What you have to do - Everything in the data below is left aside except the lines from the one containing "Click the ENG language indicator" through the one containing "This screenshot has width=402, height=278."; repeat those exactly.

Excerpted records -
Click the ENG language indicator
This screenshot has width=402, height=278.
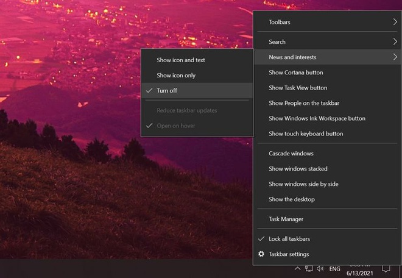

==

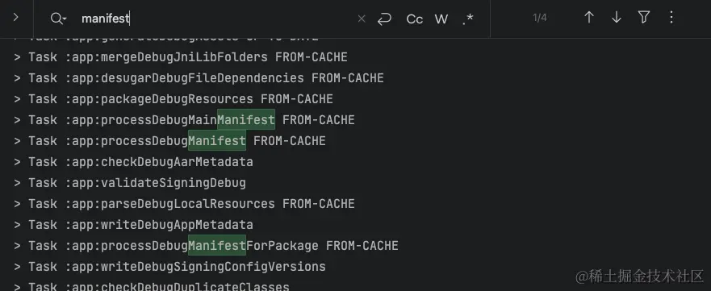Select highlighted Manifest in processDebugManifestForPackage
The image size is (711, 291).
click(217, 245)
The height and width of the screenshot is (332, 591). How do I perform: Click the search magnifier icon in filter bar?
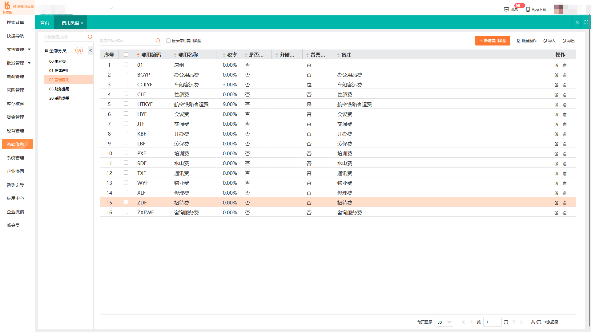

==

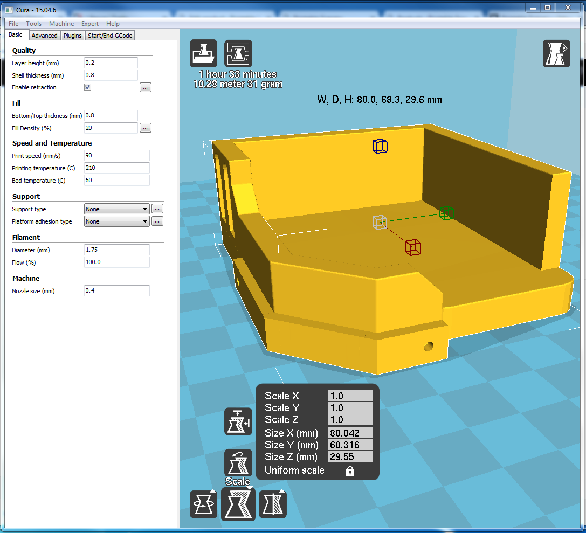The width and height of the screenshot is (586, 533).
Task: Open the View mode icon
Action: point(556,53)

Problem solution -
Click the ENG language indicator
This screenshot has width=402, height=278.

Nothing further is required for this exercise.